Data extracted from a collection
= = = = =

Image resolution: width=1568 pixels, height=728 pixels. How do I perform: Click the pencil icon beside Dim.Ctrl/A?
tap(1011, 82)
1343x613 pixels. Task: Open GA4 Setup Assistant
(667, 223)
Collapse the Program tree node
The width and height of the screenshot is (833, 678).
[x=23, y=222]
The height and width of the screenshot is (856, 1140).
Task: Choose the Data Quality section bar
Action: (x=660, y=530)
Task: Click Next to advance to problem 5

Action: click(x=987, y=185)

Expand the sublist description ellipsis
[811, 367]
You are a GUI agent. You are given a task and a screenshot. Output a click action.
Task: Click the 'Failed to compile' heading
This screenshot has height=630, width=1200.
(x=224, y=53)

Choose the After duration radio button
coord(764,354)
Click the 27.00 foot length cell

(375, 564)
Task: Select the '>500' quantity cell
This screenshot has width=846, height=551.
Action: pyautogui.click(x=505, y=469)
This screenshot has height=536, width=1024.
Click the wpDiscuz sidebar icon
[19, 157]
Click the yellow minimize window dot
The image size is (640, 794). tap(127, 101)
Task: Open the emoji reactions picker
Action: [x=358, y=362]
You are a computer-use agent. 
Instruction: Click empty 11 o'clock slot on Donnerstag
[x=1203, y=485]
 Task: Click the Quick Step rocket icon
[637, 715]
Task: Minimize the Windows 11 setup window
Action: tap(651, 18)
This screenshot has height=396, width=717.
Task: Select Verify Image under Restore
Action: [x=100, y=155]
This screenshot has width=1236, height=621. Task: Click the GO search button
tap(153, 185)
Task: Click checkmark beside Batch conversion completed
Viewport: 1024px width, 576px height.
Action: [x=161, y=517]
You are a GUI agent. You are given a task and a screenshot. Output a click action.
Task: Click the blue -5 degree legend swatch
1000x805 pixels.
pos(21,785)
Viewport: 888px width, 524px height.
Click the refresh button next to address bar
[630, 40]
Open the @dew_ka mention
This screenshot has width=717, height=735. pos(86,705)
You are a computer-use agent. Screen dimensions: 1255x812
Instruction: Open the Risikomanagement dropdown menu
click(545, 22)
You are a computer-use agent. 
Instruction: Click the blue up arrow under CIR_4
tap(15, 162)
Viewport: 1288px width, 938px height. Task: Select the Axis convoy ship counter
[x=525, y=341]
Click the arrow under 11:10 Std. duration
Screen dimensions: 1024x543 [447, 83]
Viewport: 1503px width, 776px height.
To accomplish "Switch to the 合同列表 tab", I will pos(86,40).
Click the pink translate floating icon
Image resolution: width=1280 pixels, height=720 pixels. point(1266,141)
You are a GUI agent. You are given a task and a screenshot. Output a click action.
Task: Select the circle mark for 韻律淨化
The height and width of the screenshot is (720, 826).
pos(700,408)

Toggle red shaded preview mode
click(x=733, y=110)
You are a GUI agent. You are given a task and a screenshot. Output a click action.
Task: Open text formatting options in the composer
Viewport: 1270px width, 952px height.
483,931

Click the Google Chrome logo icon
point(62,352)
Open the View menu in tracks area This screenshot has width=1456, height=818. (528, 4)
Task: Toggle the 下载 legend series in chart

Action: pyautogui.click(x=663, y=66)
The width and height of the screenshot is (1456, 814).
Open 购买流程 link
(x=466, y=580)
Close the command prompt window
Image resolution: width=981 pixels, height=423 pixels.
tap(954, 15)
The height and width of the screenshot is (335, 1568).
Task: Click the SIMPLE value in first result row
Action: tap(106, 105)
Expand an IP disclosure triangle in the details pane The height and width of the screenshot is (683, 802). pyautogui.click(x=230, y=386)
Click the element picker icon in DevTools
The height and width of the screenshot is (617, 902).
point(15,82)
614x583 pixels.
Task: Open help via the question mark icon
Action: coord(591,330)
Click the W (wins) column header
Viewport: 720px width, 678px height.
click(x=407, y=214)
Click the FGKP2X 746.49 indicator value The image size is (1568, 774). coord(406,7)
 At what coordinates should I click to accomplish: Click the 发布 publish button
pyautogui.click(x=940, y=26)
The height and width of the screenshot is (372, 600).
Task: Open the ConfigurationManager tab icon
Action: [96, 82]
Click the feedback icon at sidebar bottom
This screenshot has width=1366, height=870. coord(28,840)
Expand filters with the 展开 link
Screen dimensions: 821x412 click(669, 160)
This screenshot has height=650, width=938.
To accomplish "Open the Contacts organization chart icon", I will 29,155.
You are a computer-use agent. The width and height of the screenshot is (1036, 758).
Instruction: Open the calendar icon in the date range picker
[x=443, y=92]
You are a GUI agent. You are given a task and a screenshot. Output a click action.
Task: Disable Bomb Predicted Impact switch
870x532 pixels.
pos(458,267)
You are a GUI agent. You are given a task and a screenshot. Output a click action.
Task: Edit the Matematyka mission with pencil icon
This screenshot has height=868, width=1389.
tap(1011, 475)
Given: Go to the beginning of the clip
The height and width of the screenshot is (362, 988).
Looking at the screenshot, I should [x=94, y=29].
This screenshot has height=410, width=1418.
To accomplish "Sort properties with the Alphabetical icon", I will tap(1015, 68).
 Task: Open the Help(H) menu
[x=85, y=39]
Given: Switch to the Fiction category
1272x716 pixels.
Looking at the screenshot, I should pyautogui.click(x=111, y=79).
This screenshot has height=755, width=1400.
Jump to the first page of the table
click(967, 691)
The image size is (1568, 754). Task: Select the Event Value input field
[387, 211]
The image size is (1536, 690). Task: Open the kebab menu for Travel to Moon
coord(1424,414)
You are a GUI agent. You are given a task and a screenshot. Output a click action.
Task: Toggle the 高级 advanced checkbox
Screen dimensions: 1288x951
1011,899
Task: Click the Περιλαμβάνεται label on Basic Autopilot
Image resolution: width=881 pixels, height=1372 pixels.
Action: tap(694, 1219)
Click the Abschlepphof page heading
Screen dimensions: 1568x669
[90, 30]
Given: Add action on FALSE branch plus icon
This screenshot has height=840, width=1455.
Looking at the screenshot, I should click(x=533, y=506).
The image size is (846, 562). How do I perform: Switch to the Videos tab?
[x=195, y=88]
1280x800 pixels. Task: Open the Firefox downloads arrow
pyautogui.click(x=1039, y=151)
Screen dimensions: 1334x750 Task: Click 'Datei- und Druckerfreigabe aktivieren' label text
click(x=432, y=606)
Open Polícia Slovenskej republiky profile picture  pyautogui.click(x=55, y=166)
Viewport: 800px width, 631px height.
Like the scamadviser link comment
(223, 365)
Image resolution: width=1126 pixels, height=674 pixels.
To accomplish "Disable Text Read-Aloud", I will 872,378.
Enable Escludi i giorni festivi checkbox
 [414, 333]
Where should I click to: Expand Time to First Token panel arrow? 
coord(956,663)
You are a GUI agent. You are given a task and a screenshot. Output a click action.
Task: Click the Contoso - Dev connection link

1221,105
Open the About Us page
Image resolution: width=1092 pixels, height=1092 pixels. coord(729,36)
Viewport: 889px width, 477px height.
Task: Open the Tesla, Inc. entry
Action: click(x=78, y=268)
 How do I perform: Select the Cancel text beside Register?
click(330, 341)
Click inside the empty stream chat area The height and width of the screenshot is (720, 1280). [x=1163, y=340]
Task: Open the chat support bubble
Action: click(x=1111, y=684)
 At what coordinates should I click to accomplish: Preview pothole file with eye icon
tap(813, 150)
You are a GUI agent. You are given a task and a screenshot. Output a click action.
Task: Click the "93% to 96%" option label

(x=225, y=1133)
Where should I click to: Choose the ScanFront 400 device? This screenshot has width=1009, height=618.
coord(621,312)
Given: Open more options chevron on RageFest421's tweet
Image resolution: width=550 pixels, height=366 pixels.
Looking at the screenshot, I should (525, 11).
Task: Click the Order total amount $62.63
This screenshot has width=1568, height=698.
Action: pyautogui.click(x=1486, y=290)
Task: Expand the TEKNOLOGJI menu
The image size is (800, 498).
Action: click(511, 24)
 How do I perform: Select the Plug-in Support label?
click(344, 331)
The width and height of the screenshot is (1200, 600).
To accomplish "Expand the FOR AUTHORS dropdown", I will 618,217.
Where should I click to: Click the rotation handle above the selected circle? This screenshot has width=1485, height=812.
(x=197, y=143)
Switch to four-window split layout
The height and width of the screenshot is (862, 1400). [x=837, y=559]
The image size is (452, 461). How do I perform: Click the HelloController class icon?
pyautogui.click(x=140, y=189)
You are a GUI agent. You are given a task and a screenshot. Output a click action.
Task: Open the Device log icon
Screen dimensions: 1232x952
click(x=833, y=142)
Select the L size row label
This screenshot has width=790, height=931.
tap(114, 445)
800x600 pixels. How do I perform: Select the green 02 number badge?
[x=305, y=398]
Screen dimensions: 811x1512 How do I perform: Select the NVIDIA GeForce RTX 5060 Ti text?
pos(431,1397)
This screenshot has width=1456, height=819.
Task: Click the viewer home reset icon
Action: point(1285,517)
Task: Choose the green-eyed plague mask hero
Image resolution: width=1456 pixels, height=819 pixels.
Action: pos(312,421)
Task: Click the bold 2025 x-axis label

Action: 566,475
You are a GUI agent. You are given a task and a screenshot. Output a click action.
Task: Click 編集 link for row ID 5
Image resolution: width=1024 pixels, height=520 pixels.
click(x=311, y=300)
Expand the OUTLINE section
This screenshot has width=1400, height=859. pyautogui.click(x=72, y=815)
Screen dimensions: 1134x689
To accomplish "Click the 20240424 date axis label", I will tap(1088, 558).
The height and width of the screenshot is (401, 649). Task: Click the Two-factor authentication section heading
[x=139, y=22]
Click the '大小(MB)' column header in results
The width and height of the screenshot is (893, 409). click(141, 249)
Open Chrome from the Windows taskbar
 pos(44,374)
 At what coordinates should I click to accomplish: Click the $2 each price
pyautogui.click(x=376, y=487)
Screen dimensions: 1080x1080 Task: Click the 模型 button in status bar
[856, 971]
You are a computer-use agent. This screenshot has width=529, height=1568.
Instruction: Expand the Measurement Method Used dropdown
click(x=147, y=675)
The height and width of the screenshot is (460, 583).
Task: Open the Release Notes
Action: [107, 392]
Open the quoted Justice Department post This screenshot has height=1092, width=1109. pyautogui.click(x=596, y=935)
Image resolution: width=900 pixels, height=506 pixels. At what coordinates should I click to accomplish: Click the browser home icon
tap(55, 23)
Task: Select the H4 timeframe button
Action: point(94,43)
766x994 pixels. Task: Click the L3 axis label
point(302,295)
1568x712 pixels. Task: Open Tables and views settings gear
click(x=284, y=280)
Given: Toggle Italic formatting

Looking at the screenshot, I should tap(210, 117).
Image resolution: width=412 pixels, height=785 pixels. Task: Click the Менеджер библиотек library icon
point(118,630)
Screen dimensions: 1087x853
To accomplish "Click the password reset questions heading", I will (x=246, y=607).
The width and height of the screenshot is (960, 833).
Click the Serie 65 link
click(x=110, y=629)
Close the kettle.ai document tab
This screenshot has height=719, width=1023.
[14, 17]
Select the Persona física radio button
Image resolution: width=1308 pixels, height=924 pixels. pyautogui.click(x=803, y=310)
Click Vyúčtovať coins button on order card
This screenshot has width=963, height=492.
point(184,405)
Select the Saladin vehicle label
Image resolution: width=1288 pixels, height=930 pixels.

= = = = =

> Your objective: Exactly as they stand, set down the lines from the top of the data through the line with "Collapse the Program tree node".

> Your solution:
Image resolution: width=1568 pixels, height=728 pixels. How do I perform: Click the pencil icon beside Dim.Ctrl/A?
tap(1011, 82)
1343x613 pixels. Task: Open GA4 Setup Assistant
(667, 223)
Collapse the Program tree node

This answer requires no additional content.